I am a good friend and officemate but when it comes to work, I want nothing but the best. And in that case, I tend to micromanage.
Not that I didn’t produce crappy results since the beginning of my professional career but I want the work I delegate to be taken seriously and given attention and passion the way I do.
If you’ve been through some of my posts, you would know that my work had been my social life. It still is. It’s not a drag, nor something that I wish would be over soon the moment I wake up. I love my job, I’m happy and fulfilled. In other words, it’s the extension of myself. It’s a part of me. IT IS ME.

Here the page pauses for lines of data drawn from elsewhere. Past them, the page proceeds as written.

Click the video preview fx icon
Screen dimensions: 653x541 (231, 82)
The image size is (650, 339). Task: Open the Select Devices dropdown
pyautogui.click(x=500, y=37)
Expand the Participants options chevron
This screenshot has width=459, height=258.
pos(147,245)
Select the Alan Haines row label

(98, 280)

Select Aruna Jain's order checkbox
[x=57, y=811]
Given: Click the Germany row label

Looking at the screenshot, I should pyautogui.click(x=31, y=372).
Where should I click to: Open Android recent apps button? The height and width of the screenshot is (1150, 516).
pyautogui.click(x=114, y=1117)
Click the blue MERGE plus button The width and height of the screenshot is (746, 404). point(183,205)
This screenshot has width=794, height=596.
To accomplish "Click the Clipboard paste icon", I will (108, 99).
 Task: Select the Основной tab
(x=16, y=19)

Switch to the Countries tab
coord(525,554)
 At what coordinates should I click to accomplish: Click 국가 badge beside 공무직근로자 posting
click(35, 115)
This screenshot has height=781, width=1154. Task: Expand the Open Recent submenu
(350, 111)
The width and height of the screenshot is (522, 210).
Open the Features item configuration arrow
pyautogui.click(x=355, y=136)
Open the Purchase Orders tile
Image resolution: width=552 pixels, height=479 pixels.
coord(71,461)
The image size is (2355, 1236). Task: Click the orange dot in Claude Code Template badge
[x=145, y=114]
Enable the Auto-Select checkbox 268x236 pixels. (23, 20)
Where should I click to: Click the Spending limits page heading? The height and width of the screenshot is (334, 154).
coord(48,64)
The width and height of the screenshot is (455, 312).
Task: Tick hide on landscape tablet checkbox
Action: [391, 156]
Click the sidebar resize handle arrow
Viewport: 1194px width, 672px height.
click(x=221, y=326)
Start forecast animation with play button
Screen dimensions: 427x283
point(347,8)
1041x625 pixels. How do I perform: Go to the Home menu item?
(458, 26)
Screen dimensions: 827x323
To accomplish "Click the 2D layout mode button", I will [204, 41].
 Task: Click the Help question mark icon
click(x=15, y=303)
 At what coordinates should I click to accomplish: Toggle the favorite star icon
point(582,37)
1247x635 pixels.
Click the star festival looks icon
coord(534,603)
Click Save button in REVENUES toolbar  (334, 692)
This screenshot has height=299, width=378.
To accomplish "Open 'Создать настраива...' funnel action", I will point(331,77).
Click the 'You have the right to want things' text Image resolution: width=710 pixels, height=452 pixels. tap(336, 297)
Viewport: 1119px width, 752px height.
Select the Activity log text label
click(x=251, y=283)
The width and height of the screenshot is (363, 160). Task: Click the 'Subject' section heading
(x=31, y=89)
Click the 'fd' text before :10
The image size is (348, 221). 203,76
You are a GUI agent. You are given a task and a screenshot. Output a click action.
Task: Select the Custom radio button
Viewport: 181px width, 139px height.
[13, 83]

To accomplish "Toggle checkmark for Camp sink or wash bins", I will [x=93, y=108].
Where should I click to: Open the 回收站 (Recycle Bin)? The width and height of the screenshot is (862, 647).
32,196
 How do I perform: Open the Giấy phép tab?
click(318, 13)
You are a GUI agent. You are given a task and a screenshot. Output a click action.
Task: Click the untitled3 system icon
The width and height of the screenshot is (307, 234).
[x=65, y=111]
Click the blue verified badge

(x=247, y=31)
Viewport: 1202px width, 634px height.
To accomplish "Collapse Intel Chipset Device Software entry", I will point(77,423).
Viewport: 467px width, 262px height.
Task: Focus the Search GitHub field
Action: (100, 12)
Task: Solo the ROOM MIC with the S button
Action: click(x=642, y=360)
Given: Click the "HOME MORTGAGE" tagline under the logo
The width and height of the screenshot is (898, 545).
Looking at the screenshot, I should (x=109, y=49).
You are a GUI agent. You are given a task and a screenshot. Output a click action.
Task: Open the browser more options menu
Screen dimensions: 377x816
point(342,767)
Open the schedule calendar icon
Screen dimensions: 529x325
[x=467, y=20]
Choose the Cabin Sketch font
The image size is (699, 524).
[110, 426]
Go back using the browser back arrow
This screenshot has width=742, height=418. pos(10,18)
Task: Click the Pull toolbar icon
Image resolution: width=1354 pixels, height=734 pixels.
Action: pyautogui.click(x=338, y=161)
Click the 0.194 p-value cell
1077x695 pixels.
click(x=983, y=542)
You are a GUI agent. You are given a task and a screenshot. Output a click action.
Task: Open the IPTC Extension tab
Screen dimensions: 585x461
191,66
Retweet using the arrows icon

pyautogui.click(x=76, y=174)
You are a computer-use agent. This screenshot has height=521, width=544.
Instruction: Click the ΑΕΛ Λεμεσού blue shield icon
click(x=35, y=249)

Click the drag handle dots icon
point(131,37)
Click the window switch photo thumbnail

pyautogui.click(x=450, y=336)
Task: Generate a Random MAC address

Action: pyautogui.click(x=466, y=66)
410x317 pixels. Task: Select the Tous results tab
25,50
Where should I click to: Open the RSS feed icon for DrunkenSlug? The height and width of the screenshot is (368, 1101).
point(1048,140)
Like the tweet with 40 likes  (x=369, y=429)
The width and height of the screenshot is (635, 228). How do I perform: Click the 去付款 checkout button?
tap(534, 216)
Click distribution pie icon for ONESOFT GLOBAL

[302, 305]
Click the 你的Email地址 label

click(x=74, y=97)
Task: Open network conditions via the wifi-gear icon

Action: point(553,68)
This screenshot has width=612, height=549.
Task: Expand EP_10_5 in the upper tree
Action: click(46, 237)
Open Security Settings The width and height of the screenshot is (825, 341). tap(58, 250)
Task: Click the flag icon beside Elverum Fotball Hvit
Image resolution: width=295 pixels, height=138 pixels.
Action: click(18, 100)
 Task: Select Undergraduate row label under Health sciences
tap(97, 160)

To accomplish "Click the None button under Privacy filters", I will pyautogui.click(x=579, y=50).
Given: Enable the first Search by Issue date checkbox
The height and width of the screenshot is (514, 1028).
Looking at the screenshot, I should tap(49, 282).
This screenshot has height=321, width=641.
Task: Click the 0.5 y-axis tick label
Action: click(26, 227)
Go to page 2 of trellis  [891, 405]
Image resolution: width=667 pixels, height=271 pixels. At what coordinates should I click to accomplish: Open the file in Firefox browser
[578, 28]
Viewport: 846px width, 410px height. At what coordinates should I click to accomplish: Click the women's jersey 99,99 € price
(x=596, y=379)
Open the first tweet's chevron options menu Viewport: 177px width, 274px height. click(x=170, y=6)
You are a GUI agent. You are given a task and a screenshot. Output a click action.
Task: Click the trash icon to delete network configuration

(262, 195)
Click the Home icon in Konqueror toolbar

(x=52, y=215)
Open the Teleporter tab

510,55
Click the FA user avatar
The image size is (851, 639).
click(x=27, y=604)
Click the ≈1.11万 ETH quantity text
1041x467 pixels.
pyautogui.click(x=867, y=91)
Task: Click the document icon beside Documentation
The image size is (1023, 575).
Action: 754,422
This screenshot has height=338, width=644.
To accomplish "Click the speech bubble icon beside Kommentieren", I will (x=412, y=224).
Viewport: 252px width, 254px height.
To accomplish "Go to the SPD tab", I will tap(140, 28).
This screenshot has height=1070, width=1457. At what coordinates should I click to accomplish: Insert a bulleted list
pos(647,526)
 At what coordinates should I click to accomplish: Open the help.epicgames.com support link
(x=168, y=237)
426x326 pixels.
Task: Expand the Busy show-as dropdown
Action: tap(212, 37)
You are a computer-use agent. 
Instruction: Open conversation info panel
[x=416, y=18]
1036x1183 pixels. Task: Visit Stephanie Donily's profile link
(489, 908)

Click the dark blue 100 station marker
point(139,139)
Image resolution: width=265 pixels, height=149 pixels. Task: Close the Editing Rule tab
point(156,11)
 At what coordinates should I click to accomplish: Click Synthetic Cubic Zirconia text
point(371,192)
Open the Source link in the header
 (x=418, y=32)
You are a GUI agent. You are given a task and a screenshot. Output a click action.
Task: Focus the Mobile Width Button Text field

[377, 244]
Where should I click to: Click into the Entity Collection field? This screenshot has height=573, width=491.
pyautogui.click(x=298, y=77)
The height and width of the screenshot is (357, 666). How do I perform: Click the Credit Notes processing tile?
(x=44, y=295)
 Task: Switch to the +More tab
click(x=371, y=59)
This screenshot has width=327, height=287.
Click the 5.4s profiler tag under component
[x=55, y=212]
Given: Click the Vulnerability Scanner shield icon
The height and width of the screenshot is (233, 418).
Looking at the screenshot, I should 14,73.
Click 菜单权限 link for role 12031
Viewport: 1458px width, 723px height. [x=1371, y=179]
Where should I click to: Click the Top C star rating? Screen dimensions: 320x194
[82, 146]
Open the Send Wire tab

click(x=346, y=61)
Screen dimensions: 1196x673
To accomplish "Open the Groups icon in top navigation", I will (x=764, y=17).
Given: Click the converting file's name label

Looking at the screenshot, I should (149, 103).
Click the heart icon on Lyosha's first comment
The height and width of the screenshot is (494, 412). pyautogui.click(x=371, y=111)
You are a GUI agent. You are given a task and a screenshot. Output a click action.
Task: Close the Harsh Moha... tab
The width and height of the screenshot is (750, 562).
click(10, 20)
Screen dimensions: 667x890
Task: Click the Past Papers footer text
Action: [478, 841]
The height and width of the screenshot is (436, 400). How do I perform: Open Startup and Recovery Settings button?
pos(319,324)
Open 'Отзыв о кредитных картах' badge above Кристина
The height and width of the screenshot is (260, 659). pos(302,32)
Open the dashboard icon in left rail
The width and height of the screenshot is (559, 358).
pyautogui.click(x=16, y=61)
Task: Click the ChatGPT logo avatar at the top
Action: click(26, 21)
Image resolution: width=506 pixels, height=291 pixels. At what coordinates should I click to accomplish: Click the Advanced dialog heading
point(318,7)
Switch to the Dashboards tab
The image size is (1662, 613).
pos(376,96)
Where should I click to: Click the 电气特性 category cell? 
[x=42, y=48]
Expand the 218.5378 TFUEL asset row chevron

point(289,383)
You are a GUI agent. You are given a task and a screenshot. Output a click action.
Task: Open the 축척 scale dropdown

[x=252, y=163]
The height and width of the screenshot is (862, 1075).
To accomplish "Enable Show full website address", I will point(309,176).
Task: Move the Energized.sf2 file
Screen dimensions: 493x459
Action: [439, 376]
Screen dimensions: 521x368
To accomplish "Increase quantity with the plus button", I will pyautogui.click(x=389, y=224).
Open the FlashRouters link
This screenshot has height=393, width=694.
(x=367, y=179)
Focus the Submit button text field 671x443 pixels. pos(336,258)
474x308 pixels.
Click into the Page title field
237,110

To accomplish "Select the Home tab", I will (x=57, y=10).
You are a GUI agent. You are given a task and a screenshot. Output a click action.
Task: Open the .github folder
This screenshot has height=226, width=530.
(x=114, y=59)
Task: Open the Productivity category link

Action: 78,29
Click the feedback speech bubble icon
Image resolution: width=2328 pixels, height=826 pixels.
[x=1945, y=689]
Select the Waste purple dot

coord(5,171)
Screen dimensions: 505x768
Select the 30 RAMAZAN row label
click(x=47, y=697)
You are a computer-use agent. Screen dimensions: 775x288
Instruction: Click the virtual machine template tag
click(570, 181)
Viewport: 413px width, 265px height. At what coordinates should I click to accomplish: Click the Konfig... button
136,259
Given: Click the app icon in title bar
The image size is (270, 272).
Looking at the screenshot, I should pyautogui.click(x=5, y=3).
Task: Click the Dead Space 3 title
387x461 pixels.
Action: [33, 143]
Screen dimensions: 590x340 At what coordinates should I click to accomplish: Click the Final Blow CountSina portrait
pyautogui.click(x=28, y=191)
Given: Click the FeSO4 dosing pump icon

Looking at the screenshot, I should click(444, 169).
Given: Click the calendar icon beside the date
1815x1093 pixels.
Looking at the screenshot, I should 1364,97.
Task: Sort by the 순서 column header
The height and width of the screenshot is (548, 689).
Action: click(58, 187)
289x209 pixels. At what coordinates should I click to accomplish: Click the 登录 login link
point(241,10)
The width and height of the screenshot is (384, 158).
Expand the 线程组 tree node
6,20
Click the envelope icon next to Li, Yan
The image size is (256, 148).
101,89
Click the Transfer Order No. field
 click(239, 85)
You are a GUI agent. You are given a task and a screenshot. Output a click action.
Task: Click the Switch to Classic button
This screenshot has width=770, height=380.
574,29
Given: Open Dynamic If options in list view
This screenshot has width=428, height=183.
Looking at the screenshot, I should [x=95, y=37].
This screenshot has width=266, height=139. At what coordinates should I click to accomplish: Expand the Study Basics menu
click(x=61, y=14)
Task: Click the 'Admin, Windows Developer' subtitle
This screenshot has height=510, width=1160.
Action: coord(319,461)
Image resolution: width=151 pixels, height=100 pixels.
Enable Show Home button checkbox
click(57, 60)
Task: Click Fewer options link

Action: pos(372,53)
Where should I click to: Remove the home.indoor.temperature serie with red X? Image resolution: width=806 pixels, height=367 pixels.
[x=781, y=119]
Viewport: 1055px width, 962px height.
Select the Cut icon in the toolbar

My work is the reward in itself.
I’ve had my shares of downs in my career when I didn’t know a thing of what I was doing. But since I am so eager to learn and be better, I used those depressing times to dig deep into certain aspects of structural design that I don’t fully understand. I’ve read. I asked. I abused my calculator and used tons of paper to work with my calculations. And sure enough I found answers.
And lately, I’ve been handing down those answers myself to junior engineers who are still taking baby steps towards their continuing improvement.
I don’t claim to be a master now. I’m still learning and will always love learning especially in my chosen craft. It’s just that I am no longer qualified to be called a greenhorn. I’ve already grown a considerable size of tough horns out of my obstinate head.
So why all this ruckus?
It’s very frustrating for me wasting my time and effort explaining something over deaf ears. I’ve experienced talking to juniors who are not listening – who do not want to listen, rather. I can tell if a person I’m talking to is listening or is just pretending that he does.
And the problem is they don’t even ask. They pretend they know their way out. And when the moment of truth comes, I would know, albeit too late that the methodology used is all wrong. It’s very easy to ask. Doesn’t take the whole day to ask, does it?
The next thing that I’m so frustrated about is a structural model that’s not thought of properly.
While I know that it takes a certain degree of experience to create a quality model, I can tell if it was done in a delinquent or “bahala na” manner which is a very irresponsible way to do it. Structural modelling should be done with utmost care, like procreating. You should do it with passion, it should be put together detail by intricate detail.
I’m relatively new to supervising junior engineers because I am used to doing the job myself. There is fulfilment that comes from piecing it all together and making sense out of the mathematical model in front of me and so I’m hesitant to let that part go and let somebody else do it.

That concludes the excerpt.